Characters – good or evil – need facets to come alive. If they don’t, they come across as flat. Think of your favorite characters. What is it about them that makes them human? What are their vices and virtues? What line won’t your character cross, no matter what?
And maybe most importantly, how low can your character go?
Give your character real problems to face and real decisions to make. Also, give them realistic solutions. The obstacles characters come across throughout a novel, no matter how big or small, should always highlight the character’s traits and enrich them in some way.
How does your character deal with a crisis? Does he fall apart at the seams, or does he rally like a trooper? If he’s constantly in control, what happens when he finally loses it? What triggers make him explode? How does he handle pressure, stress and struggle?
Nobody’s perfect. Sooner or later, a situation presents itself where we all crack. How a character works through the situation to the ultimate solution enriches him, enhancing the bond you create with the reader.
The moment could simply be running out of coffee and it’s 3am. How does he feel? What’s he thinking? What does he do? Maybe the moment is a burst of frustration at a pen lacking ink. Maybe it’s a high-drama moment as your character faces death by stoning or the terrible loss of eyesight.
How your character handles himself in difficult situations gives a reader valuable insight that enhances personality, humanity and recognition.
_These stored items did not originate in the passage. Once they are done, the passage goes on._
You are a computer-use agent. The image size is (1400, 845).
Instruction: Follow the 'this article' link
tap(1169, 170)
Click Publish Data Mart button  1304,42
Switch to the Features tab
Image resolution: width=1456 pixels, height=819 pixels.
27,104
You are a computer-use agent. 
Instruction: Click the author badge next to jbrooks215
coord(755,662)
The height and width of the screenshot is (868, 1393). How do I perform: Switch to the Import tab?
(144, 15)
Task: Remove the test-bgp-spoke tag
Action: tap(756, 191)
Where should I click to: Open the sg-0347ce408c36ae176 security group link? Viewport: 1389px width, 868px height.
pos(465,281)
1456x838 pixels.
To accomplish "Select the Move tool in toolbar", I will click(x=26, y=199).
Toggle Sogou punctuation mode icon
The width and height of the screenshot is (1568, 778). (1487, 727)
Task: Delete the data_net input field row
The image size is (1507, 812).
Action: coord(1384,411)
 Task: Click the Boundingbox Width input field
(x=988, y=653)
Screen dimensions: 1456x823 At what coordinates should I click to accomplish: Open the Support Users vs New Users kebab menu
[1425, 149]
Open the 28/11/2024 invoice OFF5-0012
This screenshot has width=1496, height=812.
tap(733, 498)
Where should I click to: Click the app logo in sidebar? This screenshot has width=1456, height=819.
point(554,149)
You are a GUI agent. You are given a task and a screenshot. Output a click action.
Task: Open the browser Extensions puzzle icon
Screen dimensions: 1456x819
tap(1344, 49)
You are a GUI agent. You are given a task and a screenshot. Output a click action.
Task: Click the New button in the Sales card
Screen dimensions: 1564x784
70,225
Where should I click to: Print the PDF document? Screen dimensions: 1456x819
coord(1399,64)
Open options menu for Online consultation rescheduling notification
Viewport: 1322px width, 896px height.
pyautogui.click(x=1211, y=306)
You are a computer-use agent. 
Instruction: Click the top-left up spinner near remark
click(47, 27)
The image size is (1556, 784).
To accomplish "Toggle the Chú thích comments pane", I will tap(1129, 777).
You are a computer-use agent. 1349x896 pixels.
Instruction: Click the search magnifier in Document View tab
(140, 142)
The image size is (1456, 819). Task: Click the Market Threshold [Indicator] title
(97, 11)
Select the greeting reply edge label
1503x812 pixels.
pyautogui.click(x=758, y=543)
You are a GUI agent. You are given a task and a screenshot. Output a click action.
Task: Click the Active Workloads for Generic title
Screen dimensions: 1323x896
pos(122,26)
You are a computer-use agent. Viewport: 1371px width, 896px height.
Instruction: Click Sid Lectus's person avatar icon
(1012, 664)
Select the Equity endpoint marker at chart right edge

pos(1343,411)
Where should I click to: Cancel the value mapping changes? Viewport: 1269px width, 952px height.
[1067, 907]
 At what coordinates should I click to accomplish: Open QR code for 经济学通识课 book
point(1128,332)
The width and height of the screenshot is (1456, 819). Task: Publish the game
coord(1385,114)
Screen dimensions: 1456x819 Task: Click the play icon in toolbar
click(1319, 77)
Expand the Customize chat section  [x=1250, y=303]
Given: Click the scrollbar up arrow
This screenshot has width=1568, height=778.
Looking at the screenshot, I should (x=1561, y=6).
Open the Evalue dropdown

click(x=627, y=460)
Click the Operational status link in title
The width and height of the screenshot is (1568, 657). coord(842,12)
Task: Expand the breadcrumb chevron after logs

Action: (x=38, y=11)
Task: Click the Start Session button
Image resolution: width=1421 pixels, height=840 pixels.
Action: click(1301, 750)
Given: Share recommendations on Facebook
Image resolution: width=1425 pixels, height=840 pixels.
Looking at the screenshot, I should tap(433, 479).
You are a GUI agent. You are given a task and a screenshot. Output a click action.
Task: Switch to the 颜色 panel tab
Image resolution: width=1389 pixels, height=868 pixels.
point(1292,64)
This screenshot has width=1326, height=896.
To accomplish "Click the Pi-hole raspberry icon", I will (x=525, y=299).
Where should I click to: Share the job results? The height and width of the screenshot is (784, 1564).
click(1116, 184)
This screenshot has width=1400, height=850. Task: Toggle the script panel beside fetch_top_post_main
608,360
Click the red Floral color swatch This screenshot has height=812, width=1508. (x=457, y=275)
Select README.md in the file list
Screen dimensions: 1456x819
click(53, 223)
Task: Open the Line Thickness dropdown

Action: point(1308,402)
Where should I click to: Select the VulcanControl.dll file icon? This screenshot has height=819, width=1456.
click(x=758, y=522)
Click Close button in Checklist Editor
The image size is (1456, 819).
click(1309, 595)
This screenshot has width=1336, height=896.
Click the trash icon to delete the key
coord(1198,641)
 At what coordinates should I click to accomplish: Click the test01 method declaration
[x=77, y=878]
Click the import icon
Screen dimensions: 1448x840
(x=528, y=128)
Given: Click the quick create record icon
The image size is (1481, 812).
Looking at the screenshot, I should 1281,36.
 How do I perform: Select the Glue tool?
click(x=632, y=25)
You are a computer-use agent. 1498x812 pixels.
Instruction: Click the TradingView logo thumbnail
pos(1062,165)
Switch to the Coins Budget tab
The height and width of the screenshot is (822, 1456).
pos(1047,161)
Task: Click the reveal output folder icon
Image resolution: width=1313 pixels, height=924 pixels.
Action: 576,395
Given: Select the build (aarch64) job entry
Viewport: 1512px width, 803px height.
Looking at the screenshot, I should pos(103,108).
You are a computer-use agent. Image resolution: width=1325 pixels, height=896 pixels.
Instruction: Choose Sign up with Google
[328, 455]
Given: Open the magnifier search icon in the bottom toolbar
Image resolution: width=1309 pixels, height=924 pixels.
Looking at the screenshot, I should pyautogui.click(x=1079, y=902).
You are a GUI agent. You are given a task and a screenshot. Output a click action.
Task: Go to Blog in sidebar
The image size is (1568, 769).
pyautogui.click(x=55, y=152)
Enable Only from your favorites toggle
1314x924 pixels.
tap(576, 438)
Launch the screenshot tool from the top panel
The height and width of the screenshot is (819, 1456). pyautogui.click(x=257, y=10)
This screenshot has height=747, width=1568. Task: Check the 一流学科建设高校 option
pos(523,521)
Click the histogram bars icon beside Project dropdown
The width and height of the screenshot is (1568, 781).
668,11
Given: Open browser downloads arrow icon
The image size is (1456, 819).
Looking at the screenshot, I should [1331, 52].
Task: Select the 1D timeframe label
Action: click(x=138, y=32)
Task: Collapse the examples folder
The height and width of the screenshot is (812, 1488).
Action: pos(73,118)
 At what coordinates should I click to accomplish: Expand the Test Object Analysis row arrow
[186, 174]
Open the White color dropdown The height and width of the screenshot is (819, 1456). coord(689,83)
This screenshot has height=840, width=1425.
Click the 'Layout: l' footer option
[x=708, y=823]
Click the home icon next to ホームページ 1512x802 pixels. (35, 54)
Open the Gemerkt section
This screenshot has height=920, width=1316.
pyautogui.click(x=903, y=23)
Many authors fear hurting their characters. They fear exploring deeper into the character’s psyche. They don’t want their characters to be sad or feel lost or have pain.
Don’t hold back. Put your characters through hell. Take chances and explore your character’s struggles through the situation. The pain is temporary, and the outcome is often amazing.
Don’t you want to know how your character will grow and develop? Don’t you want to see whether your character emerges unscathed or whether he’s emotionally scarred? Wouldn’t you like to know how he changes as a person?
Before exploring how you can endear your character to readers or how you can instigate emotion, think about some of your favorite characters from novels you’ve read. Obviously, if you can remember them, something about them touched you deeply.